### TASKS TO CARRY OUT
**1.** Retype the chapter review from "I think the" up to and including "gathering in Washington.".
**2.** According to the chapter review, what causes all of Rearden's finances to be frozen?

### READING PASSAGE
# # # # # # #

This chapter is a lot more palatable than the last one. The bad guys are just as irrationally hypocritical as the good guys, but they are acknowledged as bad guys, and someone finally addresses their logical flaws directly, verbally, and to their faces. Thank you! Reading this book and being inundated by irrational philosophy from all sides has really increased my argumentativeness (rarely in short supply to begin with.) This chapter, though, successfully refutes a lot of the proposed idiocy by itself without needing me to do so. For the first time in the whole book, there is a serious demonstration of someone promoting rationality and logic. I approve.
I think the first two-thirds of this chapter go up there with the scenes of the first train ride on the John Galt line and of Dagny’s aerial chase as being parts of this book that I actively enjoyed.
So, without further ado:
A summary of the events of the chapter, and then some brief discussion of a few specific points.
This chapter is the chapter of Hank Rearden being awesome.
The newspapers run articles attacking Rearden and his steal mill. Suspicious new employees are inserted into his steel mill to make trouble. An “administrative error” causes all of his finances to be frozen. And a “Washington man” with an obsequious voice calls to commiserate with him about his recent troubles and invite him to a gathering in Washington.

# # # # # # #

Interface element records:
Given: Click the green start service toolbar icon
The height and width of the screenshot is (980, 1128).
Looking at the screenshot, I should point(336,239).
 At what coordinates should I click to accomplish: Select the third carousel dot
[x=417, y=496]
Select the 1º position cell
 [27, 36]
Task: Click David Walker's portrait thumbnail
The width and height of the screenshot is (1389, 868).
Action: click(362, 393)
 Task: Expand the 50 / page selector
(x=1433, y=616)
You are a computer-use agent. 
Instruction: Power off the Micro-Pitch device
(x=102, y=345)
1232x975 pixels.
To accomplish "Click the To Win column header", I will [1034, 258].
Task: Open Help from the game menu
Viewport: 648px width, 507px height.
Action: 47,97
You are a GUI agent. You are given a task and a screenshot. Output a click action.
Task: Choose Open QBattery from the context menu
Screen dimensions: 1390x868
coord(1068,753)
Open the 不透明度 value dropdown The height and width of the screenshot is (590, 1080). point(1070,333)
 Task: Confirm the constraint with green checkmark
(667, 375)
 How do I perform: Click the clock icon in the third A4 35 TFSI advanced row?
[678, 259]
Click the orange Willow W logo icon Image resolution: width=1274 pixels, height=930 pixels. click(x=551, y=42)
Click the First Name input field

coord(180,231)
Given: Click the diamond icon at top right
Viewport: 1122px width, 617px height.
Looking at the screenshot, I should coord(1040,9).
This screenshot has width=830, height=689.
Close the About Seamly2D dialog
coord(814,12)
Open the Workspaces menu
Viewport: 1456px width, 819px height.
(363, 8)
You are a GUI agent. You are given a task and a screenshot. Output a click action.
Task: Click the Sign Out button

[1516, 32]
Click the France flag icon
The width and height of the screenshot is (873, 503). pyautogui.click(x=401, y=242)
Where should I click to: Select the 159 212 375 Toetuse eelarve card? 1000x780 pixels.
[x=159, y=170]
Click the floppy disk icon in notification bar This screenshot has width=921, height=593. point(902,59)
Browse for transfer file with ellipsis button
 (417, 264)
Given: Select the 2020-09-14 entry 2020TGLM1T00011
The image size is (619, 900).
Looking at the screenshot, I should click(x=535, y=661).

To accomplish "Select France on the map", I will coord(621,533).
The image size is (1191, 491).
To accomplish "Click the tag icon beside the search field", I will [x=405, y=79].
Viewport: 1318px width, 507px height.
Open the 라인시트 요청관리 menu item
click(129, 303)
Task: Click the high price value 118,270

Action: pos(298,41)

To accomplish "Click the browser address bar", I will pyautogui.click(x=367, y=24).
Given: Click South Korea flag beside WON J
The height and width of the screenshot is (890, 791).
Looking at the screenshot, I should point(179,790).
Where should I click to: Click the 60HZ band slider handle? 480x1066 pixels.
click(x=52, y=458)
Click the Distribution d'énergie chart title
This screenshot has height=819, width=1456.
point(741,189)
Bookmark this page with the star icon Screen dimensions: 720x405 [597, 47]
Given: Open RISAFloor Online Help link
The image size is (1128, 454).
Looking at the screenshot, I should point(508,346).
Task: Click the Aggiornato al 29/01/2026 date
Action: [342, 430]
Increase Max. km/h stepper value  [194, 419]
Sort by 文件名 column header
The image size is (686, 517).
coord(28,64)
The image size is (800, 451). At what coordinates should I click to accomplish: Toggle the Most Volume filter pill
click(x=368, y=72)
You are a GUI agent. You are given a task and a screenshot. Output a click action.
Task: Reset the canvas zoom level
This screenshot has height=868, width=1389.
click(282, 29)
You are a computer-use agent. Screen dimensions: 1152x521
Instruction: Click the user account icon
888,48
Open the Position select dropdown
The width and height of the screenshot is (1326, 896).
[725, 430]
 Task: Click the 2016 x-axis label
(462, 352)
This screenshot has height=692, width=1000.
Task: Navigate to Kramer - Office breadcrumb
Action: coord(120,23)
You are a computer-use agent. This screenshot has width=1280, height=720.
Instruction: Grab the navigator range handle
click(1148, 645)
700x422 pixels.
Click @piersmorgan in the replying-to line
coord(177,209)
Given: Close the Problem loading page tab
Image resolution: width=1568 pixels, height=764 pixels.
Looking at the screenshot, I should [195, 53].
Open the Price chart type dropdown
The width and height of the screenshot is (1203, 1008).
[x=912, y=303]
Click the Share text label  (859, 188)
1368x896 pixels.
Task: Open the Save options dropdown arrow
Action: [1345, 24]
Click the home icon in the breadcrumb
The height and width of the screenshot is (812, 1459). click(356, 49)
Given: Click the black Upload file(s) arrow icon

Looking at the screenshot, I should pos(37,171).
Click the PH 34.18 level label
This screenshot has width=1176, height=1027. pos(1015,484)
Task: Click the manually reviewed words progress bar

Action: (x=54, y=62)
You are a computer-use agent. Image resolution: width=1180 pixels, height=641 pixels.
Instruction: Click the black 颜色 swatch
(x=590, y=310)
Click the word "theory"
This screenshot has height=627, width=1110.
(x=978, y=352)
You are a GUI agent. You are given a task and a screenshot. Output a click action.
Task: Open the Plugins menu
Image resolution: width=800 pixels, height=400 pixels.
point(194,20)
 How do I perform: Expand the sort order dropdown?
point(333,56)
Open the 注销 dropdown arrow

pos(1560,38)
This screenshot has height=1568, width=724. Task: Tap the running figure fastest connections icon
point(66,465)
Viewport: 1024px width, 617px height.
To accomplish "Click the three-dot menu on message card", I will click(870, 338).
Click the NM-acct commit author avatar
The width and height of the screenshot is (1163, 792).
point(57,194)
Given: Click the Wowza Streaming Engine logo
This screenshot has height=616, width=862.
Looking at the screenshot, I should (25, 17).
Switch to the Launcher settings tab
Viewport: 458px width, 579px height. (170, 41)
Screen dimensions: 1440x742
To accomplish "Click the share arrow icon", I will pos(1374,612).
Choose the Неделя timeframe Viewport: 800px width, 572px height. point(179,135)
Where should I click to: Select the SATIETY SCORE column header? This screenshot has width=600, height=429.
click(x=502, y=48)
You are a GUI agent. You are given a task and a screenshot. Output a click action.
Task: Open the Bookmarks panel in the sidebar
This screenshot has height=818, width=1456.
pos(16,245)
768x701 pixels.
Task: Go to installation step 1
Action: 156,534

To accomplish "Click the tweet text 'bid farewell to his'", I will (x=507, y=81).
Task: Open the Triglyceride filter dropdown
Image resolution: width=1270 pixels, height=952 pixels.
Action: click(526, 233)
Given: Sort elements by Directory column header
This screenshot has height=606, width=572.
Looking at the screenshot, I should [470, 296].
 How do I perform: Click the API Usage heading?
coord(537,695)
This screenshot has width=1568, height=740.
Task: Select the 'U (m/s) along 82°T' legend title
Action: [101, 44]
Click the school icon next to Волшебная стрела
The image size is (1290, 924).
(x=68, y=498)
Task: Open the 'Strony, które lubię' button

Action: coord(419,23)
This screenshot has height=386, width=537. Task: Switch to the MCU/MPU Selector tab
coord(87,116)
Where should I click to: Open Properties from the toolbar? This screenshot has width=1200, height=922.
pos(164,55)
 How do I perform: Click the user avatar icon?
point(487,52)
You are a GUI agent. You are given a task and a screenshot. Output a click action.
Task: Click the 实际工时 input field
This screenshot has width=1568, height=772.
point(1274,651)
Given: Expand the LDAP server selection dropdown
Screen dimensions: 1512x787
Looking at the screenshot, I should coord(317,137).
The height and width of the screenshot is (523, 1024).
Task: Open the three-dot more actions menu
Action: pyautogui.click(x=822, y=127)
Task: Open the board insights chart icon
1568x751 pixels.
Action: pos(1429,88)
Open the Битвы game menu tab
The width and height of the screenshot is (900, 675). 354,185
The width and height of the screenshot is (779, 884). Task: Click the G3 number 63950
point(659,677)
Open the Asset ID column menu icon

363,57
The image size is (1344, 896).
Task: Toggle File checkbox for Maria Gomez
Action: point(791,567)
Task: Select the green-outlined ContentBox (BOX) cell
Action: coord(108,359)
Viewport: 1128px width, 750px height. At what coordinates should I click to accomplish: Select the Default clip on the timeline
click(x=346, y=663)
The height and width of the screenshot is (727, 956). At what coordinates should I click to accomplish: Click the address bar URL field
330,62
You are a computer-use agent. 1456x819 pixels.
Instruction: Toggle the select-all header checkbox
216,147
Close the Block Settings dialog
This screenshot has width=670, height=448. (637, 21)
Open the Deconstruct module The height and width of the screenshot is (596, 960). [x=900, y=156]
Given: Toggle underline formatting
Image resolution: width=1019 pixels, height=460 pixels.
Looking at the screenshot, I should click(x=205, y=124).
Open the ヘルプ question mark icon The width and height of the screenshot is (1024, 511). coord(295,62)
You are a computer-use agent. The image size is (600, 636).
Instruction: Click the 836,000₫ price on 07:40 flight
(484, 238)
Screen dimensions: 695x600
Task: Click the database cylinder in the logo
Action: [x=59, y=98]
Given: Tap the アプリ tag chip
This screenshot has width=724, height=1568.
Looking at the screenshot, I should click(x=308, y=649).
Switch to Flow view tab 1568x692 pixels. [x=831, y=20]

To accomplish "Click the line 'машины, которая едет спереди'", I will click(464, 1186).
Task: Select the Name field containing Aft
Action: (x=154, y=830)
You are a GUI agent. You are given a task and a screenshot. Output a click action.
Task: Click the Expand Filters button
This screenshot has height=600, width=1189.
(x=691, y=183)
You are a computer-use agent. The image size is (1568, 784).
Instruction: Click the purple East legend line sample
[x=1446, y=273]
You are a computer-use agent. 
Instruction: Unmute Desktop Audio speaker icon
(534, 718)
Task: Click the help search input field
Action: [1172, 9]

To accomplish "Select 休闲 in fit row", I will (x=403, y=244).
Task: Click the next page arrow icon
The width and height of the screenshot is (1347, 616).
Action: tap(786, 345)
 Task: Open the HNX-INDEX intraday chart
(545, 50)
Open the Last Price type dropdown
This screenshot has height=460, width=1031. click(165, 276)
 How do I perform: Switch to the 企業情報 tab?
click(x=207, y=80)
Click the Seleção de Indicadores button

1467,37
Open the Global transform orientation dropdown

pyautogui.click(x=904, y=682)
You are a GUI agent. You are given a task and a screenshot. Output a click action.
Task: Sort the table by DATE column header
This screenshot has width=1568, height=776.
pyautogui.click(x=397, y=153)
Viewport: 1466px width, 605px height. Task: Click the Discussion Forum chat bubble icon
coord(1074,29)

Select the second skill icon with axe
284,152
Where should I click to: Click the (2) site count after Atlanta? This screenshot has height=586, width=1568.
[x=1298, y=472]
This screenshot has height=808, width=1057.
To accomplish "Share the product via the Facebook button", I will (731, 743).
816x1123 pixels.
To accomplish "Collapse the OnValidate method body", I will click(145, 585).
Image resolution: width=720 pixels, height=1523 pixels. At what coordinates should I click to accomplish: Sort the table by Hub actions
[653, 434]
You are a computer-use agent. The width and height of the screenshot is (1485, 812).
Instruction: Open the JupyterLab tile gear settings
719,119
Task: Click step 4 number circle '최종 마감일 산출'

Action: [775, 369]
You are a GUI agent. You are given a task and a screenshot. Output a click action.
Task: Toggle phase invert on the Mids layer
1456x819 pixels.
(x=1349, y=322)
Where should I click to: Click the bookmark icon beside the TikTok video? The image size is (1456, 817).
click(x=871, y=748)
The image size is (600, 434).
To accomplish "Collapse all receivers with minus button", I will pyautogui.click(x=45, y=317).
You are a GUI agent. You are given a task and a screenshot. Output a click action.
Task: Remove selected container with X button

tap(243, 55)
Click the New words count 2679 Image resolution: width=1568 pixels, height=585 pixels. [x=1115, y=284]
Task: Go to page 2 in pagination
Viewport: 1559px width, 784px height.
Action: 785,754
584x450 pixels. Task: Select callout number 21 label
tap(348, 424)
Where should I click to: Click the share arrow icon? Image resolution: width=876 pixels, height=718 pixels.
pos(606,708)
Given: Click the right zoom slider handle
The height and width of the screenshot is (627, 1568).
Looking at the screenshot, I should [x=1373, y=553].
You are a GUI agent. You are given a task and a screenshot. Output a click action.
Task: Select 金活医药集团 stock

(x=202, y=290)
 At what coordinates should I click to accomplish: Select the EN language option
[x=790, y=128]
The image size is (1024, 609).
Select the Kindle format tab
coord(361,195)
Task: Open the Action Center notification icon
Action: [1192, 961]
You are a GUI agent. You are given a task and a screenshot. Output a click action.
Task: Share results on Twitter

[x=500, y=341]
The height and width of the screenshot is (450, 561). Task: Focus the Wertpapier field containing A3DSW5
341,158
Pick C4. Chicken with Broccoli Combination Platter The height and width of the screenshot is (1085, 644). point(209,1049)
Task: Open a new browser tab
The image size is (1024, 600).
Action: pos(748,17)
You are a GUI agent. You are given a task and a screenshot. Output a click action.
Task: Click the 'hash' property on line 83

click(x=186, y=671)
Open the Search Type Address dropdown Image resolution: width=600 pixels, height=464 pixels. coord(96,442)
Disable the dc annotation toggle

# # # # # # #

### THE SOLUTIONS
**1.**
I think the first two-thirds of this chapter go up there with the scenes of the first train ride on the John Galt line and of Dagny’s aerial chase as being parts of this book that I actively enjoyed.
So, without further ado:
A summary of the events of the chapter, and then some brief discussion of a few specific points.
This chapter is the chapter of Hank Rearden being awesome.
The newspapers run articles attacking Rearden and his steal mill. Suspicious new employees are inserted into his steel mill to make trouble. An “administrative error” causes all of his finances to be frozen. And a “Washington man” with an obsequious voice calls to commiserate with him about his recent troubles and invite him to a gathering in Washington.

**2.** An "administrative error."